- Selected extract:

Friday, January 11, 2008

Starting Off on the Right Foot

I'm starting the New Year off on the right foot. Literally.

Yes, walking across a flat, dry, surface when you are completely sober is very tricky indeed! Don't try this trick at home, kids!

On Monday night, I got off the exercise bike and walked toward the Fitlinx machine. Then forgot the data I wanted to plug in, so I spun around and stepped back, checked the numbers. I spiraled on my left foot, and planted my right. I think it was too far to the left, across the plane of balance.

I heard a familiar snap, and felt nothing beneath me as I went sailing to the ground.

"Hmmm. I think my right foot might end up pinned beneath my chest. How interesting." I don't know HOW I didn't sprain my ass.

I did land with my leg crossed under my body, but not before my left shoulder rammed into the Fitlinx machine and my head smashed into the water vending machine. Oh, the calamity! The noise! How embarrassing! At least it was fairly late so the gym was quite empty. The trainer, who was training someone, stepped around the corner to see what was making such a racket, and did a double take when she saw me on the floor.

- Dataset:

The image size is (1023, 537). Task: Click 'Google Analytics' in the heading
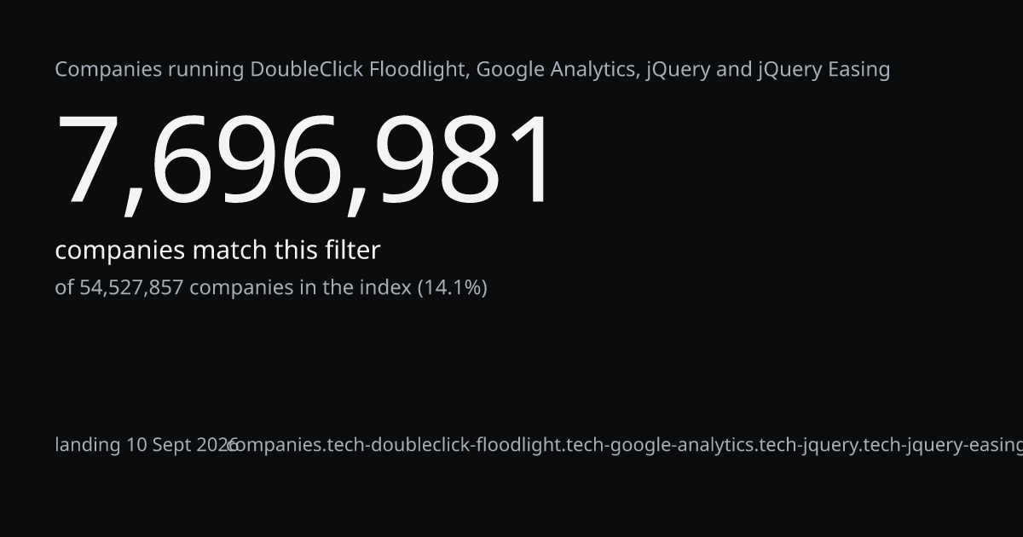click(557, 70)
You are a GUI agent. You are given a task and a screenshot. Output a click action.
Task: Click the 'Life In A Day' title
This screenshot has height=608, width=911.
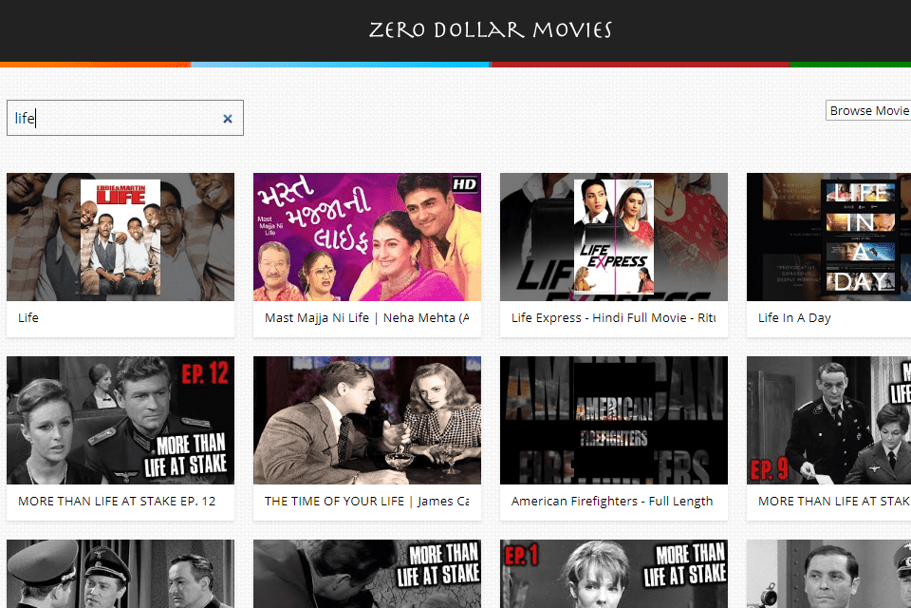click(x=794, y=318)
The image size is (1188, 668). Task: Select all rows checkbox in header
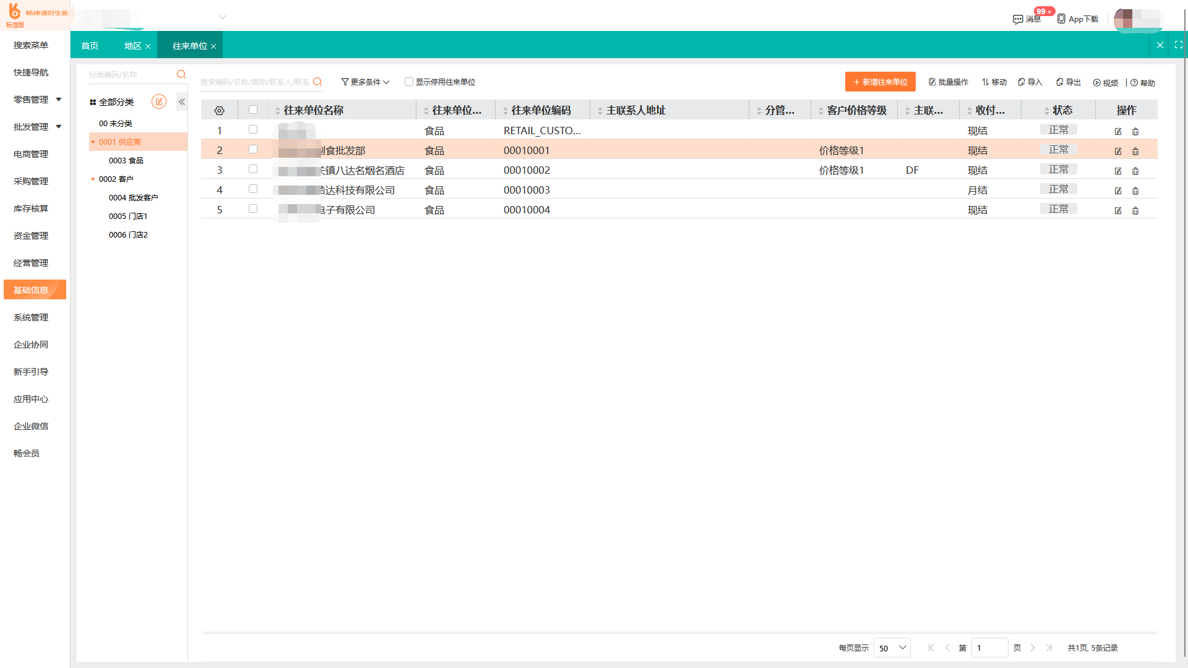253,110
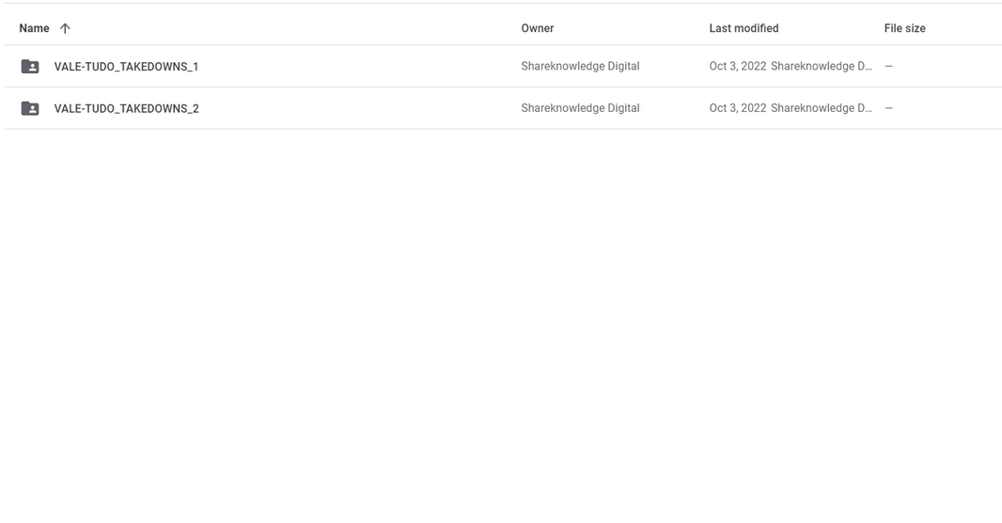1002x523 pixels.
Task: Open the VALE-TUDO_TAKEDOWNS_1 folder name
Action: click(x=127, y=67)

- Goals:
(a) Could you retype the stretch of the gym-fall blog post from "I heard a familiar" through "on the floor."?
(b) Answer these about the gym-fall blog post:
(i) What machine did the writer walk toward after getting off the exercise bike?
(ii) What did the writer's head smash into?
(iii) Who stepped around the corner to see what was making the racket?

- Exercise results:
(a)
I heard a familiar snap, and felt nothing beneath me as I went sailing to the ground.

"Hmmm. I think my right foot might end up pinned beneath my chest. How interesting." I don't know HOW I didn't sprain my ass.

I did land with my leg crossed under my body, but not before my left shoulder rammed into the Fitlinx machine and my head smashed into the water vending machine. Oh, the calamity! The noise! How embarrassing! At least it was fairly late so the gym was quite empty. The trainer, who was training someone, stepped around the corner to see what was making such a racket, and did a double take when she saw me on the floor.

(b)
(i) The Fitlinx machine.
(ii) The water vending machine.
(iii) The trainer.